REQUIREMENT: In the records below, one line contains "The height and width of the screenshot is (1271, 2375).". Print that line and every line after it exactly, down to the final one.

SOURCE INFORMATION:

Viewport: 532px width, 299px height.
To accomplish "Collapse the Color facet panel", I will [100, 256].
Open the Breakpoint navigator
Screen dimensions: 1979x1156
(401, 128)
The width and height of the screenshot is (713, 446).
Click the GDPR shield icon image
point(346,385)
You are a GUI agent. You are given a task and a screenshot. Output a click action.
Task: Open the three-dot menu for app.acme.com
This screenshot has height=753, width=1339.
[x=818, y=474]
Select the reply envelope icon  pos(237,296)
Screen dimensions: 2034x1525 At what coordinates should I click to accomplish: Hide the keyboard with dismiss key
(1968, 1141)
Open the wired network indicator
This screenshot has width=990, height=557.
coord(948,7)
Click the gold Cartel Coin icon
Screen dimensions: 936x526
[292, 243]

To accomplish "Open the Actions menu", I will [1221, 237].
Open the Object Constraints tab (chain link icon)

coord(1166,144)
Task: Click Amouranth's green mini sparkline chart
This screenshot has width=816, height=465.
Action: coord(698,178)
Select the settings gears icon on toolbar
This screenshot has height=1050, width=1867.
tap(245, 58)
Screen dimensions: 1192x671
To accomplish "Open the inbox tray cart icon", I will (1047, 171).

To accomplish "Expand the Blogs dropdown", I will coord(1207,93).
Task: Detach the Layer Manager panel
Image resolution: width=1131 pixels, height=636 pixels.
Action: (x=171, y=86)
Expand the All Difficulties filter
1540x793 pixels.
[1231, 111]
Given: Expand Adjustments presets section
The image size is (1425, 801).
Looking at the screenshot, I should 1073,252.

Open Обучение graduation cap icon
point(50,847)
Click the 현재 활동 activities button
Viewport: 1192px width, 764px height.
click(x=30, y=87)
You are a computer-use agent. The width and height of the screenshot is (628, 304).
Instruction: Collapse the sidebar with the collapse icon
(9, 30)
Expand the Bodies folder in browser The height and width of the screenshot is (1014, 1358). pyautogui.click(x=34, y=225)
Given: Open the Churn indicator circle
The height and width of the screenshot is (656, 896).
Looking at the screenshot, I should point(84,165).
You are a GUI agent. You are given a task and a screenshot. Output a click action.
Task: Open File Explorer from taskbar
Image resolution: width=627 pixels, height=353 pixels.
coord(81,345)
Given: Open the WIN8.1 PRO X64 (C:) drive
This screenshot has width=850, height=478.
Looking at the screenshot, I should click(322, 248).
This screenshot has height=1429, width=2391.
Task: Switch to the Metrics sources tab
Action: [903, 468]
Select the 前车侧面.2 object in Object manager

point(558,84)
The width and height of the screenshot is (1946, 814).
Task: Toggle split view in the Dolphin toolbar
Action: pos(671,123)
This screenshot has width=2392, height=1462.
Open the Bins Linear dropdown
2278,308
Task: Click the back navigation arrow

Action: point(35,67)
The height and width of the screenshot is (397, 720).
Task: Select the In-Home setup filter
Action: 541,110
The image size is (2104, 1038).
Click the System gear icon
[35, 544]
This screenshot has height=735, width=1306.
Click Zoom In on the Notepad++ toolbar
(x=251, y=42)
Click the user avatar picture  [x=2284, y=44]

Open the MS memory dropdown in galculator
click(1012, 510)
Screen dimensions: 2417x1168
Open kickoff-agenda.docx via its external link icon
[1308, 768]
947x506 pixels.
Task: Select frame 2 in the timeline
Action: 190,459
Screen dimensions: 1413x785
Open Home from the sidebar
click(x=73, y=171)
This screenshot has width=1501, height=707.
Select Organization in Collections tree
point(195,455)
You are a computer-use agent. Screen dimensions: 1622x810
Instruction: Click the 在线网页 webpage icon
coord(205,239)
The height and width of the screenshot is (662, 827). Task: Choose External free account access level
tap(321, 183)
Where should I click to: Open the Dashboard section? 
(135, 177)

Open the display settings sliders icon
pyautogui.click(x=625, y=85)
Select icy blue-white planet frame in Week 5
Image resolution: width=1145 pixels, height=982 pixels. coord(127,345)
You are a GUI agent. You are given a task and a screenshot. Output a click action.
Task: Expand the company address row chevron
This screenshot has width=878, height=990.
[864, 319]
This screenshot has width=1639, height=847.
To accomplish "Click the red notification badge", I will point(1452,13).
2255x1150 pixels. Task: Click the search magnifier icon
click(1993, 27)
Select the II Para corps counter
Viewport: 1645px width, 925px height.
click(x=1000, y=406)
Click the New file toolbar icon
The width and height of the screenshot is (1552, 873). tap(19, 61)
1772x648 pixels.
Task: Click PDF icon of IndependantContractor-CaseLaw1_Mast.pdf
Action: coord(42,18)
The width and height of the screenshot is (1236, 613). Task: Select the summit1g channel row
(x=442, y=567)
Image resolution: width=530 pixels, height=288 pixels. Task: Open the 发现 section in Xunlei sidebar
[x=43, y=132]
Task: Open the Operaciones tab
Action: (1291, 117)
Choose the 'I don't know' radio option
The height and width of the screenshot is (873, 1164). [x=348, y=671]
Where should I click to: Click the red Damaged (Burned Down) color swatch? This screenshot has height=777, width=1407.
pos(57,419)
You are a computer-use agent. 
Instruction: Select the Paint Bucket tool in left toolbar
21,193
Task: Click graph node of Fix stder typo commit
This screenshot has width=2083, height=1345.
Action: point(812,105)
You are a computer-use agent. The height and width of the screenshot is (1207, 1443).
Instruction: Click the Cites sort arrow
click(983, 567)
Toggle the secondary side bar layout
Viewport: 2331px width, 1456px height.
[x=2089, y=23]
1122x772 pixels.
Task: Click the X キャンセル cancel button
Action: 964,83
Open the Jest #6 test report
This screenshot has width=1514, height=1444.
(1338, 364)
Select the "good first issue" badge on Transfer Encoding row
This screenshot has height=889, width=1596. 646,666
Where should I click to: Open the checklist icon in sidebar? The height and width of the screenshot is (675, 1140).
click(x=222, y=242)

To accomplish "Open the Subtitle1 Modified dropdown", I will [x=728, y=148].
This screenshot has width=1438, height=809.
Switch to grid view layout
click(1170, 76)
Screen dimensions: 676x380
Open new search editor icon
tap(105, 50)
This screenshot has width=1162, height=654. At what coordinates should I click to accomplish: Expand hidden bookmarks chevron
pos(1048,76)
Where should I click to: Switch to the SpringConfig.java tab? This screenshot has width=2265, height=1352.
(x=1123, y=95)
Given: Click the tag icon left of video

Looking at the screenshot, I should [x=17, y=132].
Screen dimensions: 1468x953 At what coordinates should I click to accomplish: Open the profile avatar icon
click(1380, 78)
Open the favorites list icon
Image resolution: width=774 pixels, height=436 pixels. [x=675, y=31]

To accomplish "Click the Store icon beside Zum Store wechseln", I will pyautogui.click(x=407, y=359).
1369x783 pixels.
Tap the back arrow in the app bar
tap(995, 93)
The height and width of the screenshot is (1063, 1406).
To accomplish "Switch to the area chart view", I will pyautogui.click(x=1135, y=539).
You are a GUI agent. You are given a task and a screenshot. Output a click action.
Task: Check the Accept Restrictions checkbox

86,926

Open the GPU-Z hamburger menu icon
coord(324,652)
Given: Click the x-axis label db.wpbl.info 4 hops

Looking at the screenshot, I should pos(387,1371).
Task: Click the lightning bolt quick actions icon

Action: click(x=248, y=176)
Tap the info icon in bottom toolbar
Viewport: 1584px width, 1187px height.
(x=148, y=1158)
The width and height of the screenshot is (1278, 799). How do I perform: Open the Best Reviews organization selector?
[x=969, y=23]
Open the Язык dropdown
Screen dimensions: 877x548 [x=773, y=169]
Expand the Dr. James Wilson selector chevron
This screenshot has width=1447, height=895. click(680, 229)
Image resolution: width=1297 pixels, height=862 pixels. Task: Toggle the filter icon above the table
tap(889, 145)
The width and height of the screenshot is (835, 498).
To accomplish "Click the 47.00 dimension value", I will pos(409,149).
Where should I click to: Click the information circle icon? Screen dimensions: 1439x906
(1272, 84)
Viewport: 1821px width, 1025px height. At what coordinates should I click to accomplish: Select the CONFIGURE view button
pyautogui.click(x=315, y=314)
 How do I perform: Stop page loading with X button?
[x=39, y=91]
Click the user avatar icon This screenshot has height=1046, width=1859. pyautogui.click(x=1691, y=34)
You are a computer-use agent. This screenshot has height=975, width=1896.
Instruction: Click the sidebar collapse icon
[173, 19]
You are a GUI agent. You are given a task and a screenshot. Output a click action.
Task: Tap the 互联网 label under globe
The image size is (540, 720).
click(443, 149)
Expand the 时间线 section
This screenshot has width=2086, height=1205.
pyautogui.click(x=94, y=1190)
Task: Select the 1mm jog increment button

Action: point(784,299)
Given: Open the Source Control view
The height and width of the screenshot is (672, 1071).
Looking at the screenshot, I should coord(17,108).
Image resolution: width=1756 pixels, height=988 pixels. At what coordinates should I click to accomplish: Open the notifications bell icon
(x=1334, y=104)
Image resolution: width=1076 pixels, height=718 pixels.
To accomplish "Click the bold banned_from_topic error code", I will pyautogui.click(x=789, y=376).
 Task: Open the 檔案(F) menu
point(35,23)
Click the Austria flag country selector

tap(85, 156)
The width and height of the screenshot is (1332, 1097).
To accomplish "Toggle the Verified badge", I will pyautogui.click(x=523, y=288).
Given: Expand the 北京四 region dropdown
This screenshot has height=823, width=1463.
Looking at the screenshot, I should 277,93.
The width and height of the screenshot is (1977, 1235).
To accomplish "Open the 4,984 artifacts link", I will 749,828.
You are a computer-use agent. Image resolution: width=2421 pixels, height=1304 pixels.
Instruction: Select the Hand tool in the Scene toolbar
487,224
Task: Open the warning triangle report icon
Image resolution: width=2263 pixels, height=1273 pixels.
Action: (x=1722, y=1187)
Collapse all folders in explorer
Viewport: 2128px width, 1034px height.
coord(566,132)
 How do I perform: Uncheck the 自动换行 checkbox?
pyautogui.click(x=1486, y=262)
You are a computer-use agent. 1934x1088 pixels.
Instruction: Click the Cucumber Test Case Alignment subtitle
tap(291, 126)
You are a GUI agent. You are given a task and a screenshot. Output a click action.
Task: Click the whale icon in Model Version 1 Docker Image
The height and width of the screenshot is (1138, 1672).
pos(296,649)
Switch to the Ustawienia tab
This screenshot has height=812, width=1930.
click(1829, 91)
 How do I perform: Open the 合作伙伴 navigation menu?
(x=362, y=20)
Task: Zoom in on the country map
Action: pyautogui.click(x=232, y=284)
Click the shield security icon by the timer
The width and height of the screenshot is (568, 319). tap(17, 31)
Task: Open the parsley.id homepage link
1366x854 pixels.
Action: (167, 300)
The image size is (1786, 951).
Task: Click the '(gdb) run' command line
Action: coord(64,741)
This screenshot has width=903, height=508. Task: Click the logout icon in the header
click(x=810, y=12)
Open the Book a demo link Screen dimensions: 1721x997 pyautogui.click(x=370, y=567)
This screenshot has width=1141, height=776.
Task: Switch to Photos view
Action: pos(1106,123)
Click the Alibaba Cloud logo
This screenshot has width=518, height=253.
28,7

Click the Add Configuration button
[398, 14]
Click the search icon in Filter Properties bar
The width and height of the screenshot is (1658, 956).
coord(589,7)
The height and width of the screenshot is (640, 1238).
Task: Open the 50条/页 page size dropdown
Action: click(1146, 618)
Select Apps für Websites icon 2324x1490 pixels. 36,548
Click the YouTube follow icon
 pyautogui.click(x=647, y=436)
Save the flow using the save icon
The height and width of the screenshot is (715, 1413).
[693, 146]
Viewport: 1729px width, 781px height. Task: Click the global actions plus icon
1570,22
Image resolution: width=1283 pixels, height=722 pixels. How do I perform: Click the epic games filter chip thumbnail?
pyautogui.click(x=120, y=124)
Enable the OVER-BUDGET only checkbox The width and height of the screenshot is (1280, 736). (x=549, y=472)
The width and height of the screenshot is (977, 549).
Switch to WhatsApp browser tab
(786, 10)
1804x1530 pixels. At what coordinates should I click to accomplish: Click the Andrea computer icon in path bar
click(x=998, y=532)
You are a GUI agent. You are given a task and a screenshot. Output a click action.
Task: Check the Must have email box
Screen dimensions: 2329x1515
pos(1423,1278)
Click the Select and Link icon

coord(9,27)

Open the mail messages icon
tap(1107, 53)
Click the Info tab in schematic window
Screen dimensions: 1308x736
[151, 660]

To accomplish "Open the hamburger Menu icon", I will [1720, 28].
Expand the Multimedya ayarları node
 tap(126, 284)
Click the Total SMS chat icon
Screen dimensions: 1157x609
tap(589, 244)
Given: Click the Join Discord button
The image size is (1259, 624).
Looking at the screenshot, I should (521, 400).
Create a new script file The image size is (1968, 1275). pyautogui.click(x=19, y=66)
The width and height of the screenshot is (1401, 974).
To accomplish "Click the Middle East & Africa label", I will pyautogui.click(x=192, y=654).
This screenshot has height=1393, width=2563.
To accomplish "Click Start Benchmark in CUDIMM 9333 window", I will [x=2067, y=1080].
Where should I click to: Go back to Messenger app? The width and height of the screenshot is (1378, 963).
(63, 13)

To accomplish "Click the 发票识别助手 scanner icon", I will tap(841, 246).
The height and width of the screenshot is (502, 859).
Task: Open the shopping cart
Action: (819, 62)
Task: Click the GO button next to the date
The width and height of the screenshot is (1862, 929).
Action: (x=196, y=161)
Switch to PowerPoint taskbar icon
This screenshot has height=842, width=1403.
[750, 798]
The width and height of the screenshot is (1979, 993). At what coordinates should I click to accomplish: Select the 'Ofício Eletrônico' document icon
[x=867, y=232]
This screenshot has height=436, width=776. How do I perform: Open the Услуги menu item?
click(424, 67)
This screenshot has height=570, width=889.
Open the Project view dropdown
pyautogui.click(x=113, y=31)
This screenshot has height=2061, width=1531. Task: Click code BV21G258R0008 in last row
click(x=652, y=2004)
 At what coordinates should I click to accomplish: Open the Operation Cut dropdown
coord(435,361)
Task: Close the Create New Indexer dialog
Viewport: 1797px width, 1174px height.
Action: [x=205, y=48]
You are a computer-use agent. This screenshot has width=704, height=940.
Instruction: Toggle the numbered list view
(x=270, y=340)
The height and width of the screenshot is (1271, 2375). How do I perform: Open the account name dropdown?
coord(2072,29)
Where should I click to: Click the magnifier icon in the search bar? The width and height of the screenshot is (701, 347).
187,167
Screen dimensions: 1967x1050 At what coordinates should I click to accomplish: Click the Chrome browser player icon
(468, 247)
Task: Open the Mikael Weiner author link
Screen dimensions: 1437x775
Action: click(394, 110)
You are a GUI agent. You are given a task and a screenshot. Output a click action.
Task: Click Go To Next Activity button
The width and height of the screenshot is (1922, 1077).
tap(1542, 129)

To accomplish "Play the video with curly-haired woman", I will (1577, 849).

FINISHED TASK:
The height and width of the screenshot is (1271, 2375). How do I perform: Open the account name dropdown?
coord(2072,29)
Where should I click to: Click the magnifier icon in the search bar? The width and height of the screenshot is (701, 347).
187,167
Screen dimensions: 1967x1050 At what coordinates should I click to accomplish: Click the Chrome browser player icon
(468, 247)
Task: Open the Mikael Weiner author link
Screen dimensions: 1437x775
Action: click(394, 110)
You are a GUI agent. You are given a task and a screenshot. Output a click action.
Task: Click Go To Next Activity button
The width and height of the screenshot is (1922, 1077).
tap(1542, 129)

To accomplish "Play the video with curly-haired woman", I will (1577, 849).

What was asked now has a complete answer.